Civil Service overturns suspension, orders DOC to return restitution to appellant

For the entire decision of the Civil Service Commission go to: Dennis E. Hansbury v. Department of Corrections

Appellant, Dennis E. Hansbury  filed an appeal with the Civil Service Commission on April 13, 2005, claiming that the Department of Correction did not have just cause to suspend the Appellant for five days for breaking the window of a guard tower with a softball.

The Appellant, a Recreation Officer, has been a tenured civil service employee of Department of Corrections  since November 3, 1991. He is assigned to the Massachusetts Correctional Institution Concord.

On October 9, 2004, the Appellant was on his regularly assigned shift in the recreation yard at MCI Concord. Correction Officer Robert Hoey was assigned to duty in Guard Tower 2 at the time of the incident.

The prison is surrounded by a fence approximately twenty-five (25) feet high. Outside the fence, there is a concrete wall which is approximately thirty (30) feet high interspersed with forty-five (45) foot high guard towers. The space between the fence and the wall, commonly called “no-man’s land,” gives the officers access to the towers. After recreation time was complete, the Appellant went to retrieve the errant softballs from “no-man’s land. His normal custom was to throw some of the good balls back over the fence onto the field, dispose of the damaged ones by carrying them out of the yard, and collect the remaining good balls in a bag. On the day of this incident, the Appellant collected approximately 12 softballs and threw 4 back over the fence on to the field.  While passing Guard Tower 2, the Appellant attempted to throw one ball which was missing its exterior leather cover up to Hoey in the guard tower but missed.

The Appellant attempted to throw a second ball up to Hoey through the open window of the Guard Tower but missed and hit the window this time, which shattered. The Appellant described and demonstrated how he threw the softball and it appeared to be more of a basketball hook shot than a throw. The Appellant testified that he was very surprised that the window broke because he believed that the window was made of plexiglass. The Appellant immediately reported the incident to Supervisor Kevin Foley.

------------------------------------------------

§ **OBJECTIVES**
1. Answer these from the suspension appeal summary, one line each, marked (a), (b), (c):
(a) On what date did the appellant file his appeal with the Civil Service Commission?
(b) About how high is the concrete wall outside the prison fence?
(c) To whom did the appellant report the broken window?
2. Write the next few paragraphs of the suspension appeal summary, picking up right after its last sentence.

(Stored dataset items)

------------------------------------------------

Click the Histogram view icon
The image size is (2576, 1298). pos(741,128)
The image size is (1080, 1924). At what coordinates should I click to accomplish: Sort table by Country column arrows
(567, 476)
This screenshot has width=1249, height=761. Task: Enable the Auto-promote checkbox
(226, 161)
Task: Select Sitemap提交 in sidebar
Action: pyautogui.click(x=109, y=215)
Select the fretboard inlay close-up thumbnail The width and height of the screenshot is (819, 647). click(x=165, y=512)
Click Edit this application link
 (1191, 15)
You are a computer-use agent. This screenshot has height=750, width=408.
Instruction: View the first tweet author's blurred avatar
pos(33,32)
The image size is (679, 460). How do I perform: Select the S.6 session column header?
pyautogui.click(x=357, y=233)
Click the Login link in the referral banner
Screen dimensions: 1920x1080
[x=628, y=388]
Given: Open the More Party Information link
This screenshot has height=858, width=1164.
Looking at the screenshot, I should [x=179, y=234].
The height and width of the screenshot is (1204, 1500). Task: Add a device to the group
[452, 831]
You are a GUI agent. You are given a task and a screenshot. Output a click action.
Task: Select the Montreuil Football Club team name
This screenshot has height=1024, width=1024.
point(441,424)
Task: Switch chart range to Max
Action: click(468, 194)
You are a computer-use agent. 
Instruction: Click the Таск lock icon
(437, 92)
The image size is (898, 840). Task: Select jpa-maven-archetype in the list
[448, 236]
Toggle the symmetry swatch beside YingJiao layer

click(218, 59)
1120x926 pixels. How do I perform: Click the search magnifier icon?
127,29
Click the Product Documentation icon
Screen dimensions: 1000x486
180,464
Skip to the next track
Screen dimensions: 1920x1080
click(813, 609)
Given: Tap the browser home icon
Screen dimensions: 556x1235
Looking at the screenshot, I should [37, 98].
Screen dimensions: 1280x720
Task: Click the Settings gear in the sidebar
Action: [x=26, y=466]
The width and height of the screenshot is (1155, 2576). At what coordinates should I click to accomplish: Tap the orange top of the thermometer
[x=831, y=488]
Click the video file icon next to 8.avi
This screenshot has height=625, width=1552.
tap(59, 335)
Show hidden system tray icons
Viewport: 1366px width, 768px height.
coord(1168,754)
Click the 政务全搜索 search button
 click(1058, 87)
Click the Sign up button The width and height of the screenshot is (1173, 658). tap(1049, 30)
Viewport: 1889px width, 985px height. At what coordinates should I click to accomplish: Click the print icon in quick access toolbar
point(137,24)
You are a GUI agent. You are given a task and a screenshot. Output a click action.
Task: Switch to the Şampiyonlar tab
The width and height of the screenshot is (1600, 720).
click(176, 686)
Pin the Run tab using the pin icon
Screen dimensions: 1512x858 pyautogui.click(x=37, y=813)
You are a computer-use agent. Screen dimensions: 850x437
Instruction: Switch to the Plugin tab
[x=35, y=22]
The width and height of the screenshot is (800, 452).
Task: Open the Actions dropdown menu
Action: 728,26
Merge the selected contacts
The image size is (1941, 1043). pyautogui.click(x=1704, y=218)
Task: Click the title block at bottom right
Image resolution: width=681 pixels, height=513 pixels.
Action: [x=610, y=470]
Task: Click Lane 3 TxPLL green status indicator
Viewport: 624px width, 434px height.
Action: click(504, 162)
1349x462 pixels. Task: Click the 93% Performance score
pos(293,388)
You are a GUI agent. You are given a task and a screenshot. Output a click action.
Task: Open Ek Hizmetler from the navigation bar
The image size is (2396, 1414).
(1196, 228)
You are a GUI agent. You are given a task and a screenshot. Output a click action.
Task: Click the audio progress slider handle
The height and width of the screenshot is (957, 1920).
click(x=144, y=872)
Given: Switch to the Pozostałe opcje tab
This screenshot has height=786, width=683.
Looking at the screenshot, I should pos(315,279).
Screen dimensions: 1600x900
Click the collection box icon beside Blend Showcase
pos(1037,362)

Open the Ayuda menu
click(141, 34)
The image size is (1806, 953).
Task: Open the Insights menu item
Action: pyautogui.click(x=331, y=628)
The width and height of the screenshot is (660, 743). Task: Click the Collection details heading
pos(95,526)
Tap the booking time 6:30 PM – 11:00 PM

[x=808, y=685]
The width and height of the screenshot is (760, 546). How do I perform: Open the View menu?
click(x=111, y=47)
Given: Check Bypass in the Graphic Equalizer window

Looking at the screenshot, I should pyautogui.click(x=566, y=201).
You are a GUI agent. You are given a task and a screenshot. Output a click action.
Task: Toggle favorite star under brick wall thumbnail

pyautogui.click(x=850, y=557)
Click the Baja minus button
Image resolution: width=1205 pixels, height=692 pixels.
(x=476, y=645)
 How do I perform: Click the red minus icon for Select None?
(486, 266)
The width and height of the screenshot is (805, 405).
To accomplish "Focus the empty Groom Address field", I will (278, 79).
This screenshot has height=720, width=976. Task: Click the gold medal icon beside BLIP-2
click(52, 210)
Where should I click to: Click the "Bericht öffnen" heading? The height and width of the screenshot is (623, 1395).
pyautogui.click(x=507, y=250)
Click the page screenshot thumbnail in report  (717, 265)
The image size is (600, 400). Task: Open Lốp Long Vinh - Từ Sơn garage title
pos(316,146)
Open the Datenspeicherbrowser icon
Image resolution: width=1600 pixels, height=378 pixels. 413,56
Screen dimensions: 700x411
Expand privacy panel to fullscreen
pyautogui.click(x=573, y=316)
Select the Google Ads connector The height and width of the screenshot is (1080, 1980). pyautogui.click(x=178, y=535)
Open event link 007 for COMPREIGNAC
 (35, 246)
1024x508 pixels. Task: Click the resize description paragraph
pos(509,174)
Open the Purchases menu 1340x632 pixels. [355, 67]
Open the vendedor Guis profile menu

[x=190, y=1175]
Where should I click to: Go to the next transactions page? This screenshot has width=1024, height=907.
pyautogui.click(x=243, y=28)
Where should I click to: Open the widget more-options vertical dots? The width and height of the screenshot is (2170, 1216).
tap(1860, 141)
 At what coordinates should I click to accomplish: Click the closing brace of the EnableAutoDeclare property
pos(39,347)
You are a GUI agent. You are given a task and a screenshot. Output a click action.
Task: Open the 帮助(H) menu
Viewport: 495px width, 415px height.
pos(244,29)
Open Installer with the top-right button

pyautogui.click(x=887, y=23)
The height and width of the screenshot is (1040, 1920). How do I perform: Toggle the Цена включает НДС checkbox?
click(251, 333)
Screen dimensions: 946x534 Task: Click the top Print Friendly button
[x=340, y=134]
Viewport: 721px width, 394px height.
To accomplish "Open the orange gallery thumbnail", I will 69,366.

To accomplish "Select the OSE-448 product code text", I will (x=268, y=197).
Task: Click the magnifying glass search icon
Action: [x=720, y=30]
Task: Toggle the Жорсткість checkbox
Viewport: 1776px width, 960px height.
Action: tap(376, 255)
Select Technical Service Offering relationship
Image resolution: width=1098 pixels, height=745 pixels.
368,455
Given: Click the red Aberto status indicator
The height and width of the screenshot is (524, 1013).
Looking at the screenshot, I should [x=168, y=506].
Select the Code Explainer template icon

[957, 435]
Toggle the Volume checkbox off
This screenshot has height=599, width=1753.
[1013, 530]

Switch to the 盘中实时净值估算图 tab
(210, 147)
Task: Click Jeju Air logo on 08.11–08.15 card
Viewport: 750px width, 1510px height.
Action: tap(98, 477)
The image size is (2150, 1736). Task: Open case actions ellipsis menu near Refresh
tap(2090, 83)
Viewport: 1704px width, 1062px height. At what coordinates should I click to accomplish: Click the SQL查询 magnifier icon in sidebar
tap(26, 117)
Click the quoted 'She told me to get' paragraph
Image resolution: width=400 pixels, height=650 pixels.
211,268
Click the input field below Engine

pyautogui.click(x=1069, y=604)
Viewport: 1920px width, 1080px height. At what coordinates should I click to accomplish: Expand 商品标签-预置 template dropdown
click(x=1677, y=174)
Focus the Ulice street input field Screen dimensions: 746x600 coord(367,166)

------------------------------------------------

§ **REPLIES**
1.
(a) April 13, 2005
(b) Approximately thirty (30) feet
(c) Supervisor Kevin Foley

2.
Sgt. Anthony Ciccone conducted the Superintendent’s investigation of this matter for the DOC, which he completed on November 4, 2004. On February 9, 2005, the Appellant received notice of a March 8, 2005 hearing. He was charged with violating Blue Book Rule 7(d) which states “Employees should not read, write, or engage in any distracting amusement or occupation during the work hours except to consult rules or other materials necessary for proper performance of their duties.” He was also charged with violating Rule 15(b) which states “You will be liable for any willful destruction, loss, waste or damage by you of state property.”  G.L. c. 266 § 104. Buildings; destruction or injury. §104 is as follows: “Whoever wilfully, intentionally and without right destroys, injures, defaces or mars a dwelling house or other building, whether upon the inside or outside, shall be punished by imprisonment for not more than two months or by a fine of not more than fifty dollars.

Willfull-adj. is used when referring to acts which are intentional, conscious and directed toward achieving a purpose. See “The word ‘wilfull’ or ‘wilfully’ when used in the definition of a crime, it has been said time and again, means only intentionally or purposely as distinguished from accidentally or negligently…it has been stated with equal repetition and insistence that the requirement added by such a word is not satisfied unless there is a bad purpose or evil intent.” Rollin M. Perkins & Ronald n. Boyce, Criminal Law 875-76 (3d. ed. 1982) as quoted in Black’s Law Dictionary Seventh Edition, West Group St. Paul Minn. 1999, p. 1593.

A hearing was held in the superintendent’s office on March 8, 2005. The hearing officer was Labor Relations Advisor Christopher Simonelli. The Appellant, Chief Union Steward DOC Sgt. Sean Cremin and Appellant’s attorney Stephen Pfaff were present at this hearing.

Sgt. Sean Cremin testified that as the union steward he was at the Appellant’s disciplinary hearing. He had a clear memory of the DOC disciplinary hearing; no witnesses were sworn before Simonelli, which hearing took place in Simonelli’s office. Simonelli prefaced his remarks by stating that he had been a recreation officer previously. The evidence was summarized and Simonelli then stated that he had looked over the circumstances and not see any intentional damage. He “did not see anything here to warrant discipline.” Simonelli clearly and repeatedly stated that his recommendation was “No discipline.”

The Appellant did serve the DOC hearing officer Simonelli with a subpoena, on June 3, 2008, commanding his presence as a witness at this Commission hearing for June 5, 2008. Simonelli did not appear at the hearing nor did he contact the Appellant’s attorney as requested in the subpoena.  Simonelli’s written recommendation is not sent to DOC Commissioner Dennehy directly. It is sent “THRU: Ronald T. Duval, Associate Commissioner, Administration” He found that while the Appellant had not violated Blue Book Rule 7(d) but he had violated Rule 15(b).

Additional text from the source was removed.